§ Assigned task
Return the passage of the optical biopsy text between "OCT could not" and "new pharmaceutical treatments.", inclusive, copied word for word.

§ Exercise text
┌──

Performing Optical Biopsy
Importantly, the technology is not a substitute for ultrasound, CT or MRI, but rather a different tool with unique and complementary strengths. MRI, CT and ultrasound can penetrate deep into the body to create a full-body image, but have limited resolution. OCT can perform “optical biopsy,” imaging subsurface structure with microscopic resolution, without the need to excise and process specimens. OCT has limited imaging depth in tissues other than the eye, but can be combined with other optical instruments to image inside the body.
OCT could not have been developed without interdisciplinary collaboration with clinician scientists. Carmen Puliafito and Joel Schuman, then at the New England Eye Center and Tufts University School of Medicine, respectively, led the first clinical studies developing OCT in diabetic retinopathy, age related macular degeneration and glaucoma. These studies helped define the future clinical applications of OCT and commercialization in ophthalmology.
Retinal imaging became the largest application of OCT; in ophthalmologists’ offices worldwide, it is now considered the standard of care for diagnosing and monitoring eye disease. OCT has also helped improve understanding of disease mechanisms and accelerated development of new pharmaceutical treatments.

└──

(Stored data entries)
┌──

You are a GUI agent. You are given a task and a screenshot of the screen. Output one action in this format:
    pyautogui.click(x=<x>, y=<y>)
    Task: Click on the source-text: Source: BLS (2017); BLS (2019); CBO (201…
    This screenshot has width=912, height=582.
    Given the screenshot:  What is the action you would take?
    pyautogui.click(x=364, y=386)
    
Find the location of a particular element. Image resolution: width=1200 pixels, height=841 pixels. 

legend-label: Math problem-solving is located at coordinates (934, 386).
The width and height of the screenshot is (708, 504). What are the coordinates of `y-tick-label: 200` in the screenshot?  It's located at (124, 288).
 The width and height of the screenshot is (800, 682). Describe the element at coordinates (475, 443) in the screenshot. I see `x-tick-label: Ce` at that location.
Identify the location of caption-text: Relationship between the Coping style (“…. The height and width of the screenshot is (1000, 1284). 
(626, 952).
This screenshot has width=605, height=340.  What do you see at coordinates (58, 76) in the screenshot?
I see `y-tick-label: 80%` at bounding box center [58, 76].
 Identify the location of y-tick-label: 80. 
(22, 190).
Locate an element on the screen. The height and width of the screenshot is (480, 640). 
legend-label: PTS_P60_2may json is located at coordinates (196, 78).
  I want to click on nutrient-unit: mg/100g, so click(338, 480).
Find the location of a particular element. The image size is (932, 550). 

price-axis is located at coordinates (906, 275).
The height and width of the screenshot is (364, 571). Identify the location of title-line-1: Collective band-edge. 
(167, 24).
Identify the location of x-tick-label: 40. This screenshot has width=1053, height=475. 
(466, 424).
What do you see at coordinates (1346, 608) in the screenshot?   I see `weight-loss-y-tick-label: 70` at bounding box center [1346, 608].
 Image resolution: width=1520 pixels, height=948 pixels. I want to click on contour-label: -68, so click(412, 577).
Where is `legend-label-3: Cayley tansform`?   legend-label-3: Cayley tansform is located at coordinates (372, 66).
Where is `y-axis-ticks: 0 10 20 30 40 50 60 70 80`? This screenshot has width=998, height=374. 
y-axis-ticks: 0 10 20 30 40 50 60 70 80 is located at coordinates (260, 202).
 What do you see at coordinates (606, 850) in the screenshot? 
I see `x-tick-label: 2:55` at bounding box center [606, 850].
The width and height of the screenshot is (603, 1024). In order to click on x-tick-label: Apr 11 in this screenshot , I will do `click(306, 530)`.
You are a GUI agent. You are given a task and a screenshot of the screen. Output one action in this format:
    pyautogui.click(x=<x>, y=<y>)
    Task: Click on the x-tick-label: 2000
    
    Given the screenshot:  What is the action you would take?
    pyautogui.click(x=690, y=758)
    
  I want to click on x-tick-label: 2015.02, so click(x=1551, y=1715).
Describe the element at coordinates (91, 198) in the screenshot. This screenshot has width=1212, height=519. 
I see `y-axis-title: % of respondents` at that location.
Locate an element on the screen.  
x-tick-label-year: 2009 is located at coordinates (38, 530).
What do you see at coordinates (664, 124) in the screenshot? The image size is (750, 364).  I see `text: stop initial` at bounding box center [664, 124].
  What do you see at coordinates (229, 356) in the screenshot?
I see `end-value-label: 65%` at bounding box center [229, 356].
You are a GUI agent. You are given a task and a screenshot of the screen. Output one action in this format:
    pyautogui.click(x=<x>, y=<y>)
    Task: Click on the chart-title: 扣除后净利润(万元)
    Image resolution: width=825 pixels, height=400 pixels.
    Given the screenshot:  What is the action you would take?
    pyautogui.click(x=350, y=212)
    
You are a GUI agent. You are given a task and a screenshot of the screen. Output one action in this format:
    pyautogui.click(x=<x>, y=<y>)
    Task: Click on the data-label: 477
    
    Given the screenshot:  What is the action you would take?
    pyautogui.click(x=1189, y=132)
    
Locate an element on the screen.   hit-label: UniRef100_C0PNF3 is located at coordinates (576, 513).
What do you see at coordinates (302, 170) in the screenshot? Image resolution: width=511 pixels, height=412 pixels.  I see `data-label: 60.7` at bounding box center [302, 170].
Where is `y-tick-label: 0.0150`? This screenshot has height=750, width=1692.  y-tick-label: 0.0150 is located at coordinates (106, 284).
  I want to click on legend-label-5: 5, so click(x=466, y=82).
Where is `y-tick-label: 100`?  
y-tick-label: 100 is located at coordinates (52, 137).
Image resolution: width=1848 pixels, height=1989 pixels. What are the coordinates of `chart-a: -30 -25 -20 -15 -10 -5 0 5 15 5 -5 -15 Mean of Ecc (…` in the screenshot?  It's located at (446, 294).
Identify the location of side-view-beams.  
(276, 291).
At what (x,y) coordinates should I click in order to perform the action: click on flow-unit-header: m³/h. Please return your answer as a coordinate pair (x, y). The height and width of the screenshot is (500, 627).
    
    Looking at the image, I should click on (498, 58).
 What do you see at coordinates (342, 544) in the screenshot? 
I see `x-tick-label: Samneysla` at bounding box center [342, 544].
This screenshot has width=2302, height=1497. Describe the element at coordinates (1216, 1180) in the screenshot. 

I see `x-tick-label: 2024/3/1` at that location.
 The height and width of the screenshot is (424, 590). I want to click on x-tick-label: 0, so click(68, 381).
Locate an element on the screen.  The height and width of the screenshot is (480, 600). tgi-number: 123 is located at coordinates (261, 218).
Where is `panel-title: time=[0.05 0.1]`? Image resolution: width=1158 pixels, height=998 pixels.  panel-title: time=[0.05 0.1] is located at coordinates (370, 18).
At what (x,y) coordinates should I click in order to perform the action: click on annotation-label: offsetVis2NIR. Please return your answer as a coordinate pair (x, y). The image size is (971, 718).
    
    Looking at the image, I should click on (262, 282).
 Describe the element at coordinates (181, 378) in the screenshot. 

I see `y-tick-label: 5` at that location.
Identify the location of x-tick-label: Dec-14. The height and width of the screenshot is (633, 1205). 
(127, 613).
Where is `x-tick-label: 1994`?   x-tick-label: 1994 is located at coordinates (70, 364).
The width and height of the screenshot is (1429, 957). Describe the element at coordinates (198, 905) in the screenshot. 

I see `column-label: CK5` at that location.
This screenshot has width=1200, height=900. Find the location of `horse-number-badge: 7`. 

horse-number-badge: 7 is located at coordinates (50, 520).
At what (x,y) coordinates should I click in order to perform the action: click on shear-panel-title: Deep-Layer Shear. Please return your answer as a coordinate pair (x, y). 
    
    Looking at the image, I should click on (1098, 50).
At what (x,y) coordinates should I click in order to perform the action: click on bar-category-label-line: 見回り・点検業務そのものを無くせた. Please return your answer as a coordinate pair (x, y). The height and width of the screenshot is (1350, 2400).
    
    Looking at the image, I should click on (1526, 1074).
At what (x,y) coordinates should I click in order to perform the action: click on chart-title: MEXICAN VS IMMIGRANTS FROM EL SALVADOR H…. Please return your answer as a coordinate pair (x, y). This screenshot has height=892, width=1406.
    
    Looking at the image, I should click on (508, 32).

└──

§ Response to the exercise
OCT could not have been developed without interdisciplinary collaboration with clinician scientists. Carmen Puliafito and Joel Schuman, then at the New England Eye Center and Tufts University School of Medicine, respectively, led the first clinical studies developing OCT in diabetic retinopathy, age related macular degeneration and glaucoma. These studies helped define the future clinical applications of OCT and commercialization in ophthalmology.
Retinal imaging became the largest application of OCT; in ophthalmologists’ offices worldwide, it is now considered the standard of care for diagnosing and monitoring eye disease. OCT has also helped improve understanding of disease mechanisms and accelerated development of new pharmaceutical treatments.